For many of us, there are certain days each year that have a very special meaning to us e.g. a birthday, the day you got your driver’s license, a wedding anniversary or perhaps the passing of a loved one. For Type 1 diabetics, a day that is recognised annually is their Diaversary; the day they were diagnosed with Type 1.
I doubt this day is celebrated; however it’s a day worth acknowledging nevertheless.

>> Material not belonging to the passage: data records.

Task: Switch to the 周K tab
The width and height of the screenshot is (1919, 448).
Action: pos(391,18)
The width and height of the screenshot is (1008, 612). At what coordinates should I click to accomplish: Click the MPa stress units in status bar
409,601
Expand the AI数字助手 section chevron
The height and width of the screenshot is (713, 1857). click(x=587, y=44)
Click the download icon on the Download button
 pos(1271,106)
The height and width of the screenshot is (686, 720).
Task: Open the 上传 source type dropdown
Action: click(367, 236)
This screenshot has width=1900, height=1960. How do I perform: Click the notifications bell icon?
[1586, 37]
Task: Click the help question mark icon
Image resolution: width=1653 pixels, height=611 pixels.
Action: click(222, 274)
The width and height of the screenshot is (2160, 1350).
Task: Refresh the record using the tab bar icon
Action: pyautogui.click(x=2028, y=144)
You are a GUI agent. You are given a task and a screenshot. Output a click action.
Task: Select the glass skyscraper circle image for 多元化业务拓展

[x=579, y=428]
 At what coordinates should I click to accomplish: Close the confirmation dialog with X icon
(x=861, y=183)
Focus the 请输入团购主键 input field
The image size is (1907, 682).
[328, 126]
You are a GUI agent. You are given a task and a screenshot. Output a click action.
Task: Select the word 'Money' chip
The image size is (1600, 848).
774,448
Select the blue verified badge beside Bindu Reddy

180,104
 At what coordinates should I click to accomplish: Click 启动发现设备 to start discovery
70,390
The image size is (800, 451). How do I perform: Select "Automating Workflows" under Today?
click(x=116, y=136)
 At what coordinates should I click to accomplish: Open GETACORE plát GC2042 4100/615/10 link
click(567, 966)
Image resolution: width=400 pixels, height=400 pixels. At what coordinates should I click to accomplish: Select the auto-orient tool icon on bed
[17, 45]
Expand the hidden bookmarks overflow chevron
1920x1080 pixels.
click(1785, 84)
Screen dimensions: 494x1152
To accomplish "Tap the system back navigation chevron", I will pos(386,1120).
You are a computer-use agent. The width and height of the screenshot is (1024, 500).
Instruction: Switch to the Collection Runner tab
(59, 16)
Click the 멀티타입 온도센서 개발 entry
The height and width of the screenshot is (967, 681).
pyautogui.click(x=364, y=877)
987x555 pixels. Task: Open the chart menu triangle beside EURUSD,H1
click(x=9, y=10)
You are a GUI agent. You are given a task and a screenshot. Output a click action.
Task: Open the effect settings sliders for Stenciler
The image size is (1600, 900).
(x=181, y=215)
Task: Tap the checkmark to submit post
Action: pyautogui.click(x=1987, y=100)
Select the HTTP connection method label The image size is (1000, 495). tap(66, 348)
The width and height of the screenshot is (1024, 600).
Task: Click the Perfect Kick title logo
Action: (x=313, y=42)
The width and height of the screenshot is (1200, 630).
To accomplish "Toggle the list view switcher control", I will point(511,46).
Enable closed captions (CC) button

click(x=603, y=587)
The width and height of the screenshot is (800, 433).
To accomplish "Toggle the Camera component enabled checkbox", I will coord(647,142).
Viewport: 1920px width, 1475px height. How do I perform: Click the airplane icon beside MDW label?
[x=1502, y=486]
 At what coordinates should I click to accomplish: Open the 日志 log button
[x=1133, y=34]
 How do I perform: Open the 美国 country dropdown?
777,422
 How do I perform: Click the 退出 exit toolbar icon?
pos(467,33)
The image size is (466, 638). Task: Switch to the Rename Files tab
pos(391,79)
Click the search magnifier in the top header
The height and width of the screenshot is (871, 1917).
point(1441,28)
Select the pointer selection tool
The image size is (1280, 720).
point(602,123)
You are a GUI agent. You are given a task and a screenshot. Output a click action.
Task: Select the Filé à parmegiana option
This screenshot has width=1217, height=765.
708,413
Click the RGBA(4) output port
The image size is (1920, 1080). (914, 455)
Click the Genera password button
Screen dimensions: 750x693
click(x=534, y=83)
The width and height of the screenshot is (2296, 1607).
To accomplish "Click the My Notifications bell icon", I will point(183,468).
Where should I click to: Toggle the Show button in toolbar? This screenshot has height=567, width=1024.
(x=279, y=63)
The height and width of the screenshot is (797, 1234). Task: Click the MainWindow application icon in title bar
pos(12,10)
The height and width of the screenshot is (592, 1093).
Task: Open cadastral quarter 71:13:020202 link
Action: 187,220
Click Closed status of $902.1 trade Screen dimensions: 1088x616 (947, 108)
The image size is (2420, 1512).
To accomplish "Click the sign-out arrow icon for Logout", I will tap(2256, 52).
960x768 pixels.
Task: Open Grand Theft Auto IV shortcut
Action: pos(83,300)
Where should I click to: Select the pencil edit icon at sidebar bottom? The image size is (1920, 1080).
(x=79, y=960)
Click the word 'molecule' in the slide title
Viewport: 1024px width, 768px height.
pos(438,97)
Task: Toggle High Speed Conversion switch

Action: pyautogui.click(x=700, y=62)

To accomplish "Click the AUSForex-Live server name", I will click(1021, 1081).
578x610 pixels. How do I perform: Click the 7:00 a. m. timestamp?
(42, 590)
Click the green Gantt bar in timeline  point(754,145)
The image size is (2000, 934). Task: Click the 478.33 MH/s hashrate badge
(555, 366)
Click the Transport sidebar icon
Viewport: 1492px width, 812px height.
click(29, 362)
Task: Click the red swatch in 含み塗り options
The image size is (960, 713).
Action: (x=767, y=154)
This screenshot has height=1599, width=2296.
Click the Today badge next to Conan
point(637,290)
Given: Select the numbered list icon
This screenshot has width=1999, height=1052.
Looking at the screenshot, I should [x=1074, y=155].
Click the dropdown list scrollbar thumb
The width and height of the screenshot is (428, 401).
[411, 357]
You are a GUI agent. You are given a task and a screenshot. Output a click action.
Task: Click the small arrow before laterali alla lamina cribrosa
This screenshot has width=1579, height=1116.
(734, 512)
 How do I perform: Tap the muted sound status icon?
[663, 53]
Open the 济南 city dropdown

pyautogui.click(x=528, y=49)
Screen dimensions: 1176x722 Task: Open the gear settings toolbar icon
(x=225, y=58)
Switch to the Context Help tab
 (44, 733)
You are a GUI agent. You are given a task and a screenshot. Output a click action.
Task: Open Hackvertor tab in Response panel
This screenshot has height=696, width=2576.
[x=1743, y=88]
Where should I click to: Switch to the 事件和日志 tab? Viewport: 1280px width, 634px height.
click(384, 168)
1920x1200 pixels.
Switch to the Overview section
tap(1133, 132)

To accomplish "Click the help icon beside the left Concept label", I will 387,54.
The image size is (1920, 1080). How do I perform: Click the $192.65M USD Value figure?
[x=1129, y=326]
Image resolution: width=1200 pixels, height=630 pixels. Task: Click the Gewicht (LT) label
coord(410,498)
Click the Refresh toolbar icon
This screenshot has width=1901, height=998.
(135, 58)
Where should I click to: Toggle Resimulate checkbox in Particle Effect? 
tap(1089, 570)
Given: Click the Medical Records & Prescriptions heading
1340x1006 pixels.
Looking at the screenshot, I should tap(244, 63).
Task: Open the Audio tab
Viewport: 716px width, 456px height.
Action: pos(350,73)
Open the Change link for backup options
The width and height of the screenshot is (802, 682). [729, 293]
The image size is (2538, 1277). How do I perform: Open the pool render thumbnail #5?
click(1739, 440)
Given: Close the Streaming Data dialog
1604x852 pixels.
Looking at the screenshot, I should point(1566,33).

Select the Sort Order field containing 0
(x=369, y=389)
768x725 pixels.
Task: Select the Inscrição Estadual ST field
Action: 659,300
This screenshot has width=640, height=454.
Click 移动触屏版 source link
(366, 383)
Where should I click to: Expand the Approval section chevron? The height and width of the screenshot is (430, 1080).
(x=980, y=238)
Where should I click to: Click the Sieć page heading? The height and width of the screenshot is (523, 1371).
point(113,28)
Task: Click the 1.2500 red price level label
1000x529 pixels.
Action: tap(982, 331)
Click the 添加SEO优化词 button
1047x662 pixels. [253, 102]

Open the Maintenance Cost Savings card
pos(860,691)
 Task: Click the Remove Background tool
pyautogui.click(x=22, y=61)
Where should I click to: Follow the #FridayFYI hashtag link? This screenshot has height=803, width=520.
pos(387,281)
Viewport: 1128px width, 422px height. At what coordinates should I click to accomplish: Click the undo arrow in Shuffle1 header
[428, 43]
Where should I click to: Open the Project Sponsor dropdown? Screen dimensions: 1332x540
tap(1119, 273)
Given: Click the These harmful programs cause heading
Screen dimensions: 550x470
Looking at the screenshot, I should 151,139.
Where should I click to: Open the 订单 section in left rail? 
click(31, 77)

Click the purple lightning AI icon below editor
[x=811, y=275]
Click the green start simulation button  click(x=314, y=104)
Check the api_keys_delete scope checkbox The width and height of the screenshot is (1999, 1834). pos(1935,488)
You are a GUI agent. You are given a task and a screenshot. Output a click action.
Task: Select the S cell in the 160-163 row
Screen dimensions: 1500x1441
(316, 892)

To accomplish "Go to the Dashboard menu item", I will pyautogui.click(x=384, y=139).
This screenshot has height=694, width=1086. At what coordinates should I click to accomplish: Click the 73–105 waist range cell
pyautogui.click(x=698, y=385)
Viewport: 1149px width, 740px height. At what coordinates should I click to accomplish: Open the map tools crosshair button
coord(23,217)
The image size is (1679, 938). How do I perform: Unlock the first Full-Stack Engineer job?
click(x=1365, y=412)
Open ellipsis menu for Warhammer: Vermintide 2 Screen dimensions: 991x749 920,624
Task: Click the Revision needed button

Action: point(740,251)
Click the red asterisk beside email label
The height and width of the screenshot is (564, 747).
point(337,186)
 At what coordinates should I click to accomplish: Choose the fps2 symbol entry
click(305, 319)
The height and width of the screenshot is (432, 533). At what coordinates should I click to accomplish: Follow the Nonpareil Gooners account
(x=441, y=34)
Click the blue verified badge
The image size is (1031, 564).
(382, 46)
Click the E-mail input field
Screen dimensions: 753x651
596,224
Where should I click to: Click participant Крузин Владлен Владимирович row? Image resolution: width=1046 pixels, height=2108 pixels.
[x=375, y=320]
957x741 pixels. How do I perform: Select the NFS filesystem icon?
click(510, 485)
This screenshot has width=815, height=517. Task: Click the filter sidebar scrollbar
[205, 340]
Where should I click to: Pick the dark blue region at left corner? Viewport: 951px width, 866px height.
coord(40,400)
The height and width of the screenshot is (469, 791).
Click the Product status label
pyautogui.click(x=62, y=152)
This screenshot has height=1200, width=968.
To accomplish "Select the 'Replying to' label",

It’s the day the signifies the start of a New Normal; a life of regular finger pricks and insulin doses as well as lots of new terminology e.g. HBA1C, CGM, MDI, DKA and of course Lows and Highs as well as many, many sleepless nights to come. It’s recognising that lots of time will be spent at medical practitioners including general practitioners, pathologists, clinics, dietitians, endocrinologists, ophthalmologists and without a shadow of a doubt, there will be numerous emergency room visits and nights in intensive care. It’s the start of the complex journey of what eating plan to follow. Everyone is different so LCHF might work for one person where as Low GI might be better for someone else. Perhaps its choosing Vegetarian or a LCHF vegan route. No one person is the same and this journey of eating-plan-discovery is a rite of passage for those with diabetes. It’s understanding that things will never be quite the same; that glucose management is so much more than just what one eats and what caused glucose to go high yesterday could actually make it go low today! It’s never leaving the house again without the diabetic kit and sweets.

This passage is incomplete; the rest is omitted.